A precise history of the Orchestral Suites’ origins isn’t known, but there’s a widely accepted consensus that these four works were written in Leipzig from the 1720s onwards. Like the Brandenburg Concertos, which were completed around a similar period (although most likely constructed from earlier compositions), these works show Bach in full experimental mode. Exploring textures, instrumental combinations and musical gestures that set new precedents, these pieces are remarkable not just artistically, but also in their function as works intended for public performance.

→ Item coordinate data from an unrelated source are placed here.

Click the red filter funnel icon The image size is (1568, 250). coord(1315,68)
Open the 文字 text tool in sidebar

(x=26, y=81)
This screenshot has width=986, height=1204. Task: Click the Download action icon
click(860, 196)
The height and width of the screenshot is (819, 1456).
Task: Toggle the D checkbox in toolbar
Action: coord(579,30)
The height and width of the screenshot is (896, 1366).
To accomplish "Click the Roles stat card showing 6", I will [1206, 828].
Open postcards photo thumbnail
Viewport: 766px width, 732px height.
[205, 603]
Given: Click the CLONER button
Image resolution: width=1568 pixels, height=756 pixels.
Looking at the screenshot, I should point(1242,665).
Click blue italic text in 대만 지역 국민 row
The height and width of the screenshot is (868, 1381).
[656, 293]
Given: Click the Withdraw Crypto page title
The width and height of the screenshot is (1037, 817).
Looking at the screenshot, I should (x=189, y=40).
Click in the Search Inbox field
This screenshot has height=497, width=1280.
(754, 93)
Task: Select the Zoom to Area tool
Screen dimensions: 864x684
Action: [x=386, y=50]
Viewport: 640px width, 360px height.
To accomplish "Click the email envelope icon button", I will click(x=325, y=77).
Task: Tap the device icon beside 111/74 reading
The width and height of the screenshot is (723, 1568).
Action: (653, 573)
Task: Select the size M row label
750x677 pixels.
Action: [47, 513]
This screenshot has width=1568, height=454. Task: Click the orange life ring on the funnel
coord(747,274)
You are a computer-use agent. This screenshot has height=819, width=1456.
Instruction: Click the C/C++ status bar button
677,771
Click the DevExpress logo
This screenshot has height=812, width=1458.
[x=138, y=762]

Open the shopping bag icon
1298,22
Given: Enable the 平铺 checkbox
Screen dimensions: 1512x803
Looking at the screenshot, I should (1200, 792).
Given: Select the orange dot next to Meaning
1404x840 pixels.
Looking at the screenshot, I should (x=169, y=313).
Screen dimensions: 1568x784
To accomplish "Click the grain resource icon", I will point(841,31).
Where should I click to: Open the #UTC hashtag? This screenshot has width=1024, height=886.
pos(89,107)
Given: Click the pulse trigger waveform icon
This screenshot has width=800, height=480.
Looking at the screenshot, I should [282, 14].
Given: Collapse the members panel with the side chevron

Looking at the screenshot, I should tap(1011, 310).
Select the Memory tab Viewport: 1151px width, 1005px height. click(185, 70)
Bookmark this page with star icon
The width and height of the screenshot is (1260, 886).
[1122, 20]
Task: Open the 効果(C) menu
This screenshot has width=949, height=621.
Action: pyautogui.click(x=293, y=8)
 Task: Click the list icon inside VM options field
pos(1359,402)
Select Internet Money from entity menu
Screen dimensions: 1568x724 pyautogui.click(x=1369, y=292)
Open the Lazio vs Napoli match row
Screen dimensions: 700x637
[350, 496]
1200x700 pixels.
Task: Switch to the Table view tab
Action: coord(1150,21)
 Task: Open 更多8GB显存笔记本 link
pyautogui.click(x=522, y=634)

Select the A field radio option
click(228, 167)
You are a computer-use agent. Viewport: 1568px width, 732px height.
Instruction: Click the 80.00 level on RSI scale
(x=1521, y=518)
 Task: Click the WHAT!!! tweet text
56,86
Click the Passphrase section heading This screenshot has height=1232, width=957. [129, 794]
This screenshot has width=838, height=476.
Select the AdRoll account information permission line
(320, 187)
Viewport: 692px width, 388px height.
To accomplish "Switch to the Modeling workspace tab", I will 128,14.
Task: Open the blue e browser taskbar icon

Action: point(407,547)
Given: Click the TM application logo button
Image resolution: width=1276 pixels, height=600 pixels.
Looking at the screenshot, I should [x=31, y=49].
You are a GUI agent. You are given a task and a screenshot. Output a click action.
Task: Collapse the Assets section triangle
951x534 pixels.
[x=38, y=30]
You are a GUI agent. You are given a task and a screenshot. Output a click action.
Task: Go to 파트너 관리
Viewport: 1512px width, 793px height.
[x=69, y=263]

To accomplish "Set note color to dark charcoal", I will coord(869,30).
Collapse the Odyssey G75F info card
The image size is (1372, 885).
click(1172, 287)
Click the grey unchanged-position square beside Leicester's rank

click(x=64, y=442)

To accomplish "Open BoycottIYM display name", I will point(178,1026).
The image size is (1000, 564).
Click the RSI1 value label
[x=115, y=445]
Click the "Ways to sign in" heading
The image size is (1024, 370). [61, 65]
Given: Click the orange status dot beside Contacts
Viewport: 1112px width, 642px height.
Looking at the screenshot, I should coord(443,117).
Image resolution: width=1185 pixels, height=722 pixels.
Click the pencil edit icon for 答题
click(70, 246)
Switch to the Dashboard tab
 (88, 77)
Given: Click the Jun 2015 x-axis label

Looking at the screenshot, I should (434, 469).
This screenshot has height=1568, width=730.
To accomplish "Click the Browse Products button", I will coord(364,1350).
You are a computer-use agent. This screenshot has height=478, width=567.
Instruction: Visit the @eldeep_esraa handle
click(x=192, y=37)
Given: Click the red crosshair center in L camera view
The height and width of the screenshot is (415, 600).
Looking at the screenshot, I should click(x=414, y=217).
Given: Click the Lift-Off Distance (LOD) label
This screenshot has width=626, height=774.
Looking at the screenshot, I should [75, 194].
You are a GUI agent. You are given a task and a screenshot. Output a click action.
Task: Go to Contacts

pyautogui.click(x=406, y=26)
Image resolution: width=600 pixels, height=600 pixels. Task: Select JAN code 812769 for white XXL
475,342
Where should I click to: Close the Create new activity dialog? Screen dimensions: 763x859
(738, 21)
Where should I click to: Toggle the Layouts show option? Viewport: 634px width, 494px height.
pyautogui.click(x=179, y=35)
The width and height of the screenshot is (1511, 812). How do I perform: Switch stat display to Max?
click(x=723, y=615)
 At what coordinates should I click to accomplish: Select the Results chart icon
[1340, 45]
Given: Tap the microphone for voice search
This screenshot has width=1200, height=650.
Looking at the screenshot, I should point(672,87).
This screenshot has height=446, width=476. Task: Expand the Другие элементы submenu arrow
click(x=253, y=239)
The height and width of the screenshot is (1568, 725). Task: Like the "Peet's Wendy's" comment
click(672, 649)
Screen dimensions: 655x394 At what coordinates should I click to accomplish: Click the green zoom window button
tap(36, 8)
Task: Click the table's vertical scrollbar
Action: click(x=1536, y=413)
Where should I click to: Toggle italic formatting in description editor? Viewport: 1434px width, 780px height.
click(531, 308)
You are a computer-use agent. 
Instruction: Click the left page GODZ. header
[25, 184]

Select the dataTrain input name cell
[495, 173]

While the Suites No. 2 and 3 share a common title, their similarities end there. No. 2 (which despite its numbering was likely written almost a decade after the third Suite) is a decorative showcase for flute soloist and strings. In spite of its minor tonality, it manages to retain an ethereal and capricious quality, enhanced by the delicate filigree of the soloist’s ornamental melodies. MSO’s principal flute, Prudence Davis offered a bright, nimble account, which was particularly alert in the famous Badinerie that closes this piece, although occasionally an excess of vibrato threw a disturbing eddy of modern sonority into the crystalline sheen of the string accompaniment.

Arguably the most musically accomplished of the Bach’s quartet of Orchestral Suites, the third calls for an usual line-up, adding trumpets, timpani, and two oboes to the strings and harpsichord continuo. Achieving the brittle nuance of period winds via the finely honed technology of modern instruments is a difficult ask, and so Goodwin allowed a little artistic licence with these elements, but summoning a perfect Baroque facsimile is more than tone-deep. Goodwin’s choice of tempo and the craft of his phrasing kept this performance buoyant and mercurial. This was particularly evident in the Air (of “on-a-G-string” fame), which when unburdened of the heavy, overly-romanticised stodge (so commonly smeared over this music in the 1980s and 90s) was revealed as an elegant petit four on the musical palate.

In a clever bit of programming, bookending the two Bach Suites, a pair of Haydn’s most pivotal symphonies showed what the compositional experiments begun by Bach would eventually mature to become. Both these works, Symphony No. 49 La Passione, and Symphony No. 92, Oxford, were offered with a lean and lithe precision that, almost counterintuitively, revealed Haydn’s incredible capacity for drama, even by present day standards. With the same light-of-touch approach, Goodwin was able to extract a far wider spectrum of textural densities and dynamics, stretching the contours of this music into a fantastically vivid succession of peaks and troughs. For anyone who may be questioning the merits of applying fussy period authenticities to modern performances of this music, Goodwin’s delivery of these two Haydn symphonies provided the final word: when restored to its original glory, this music is truly built to last.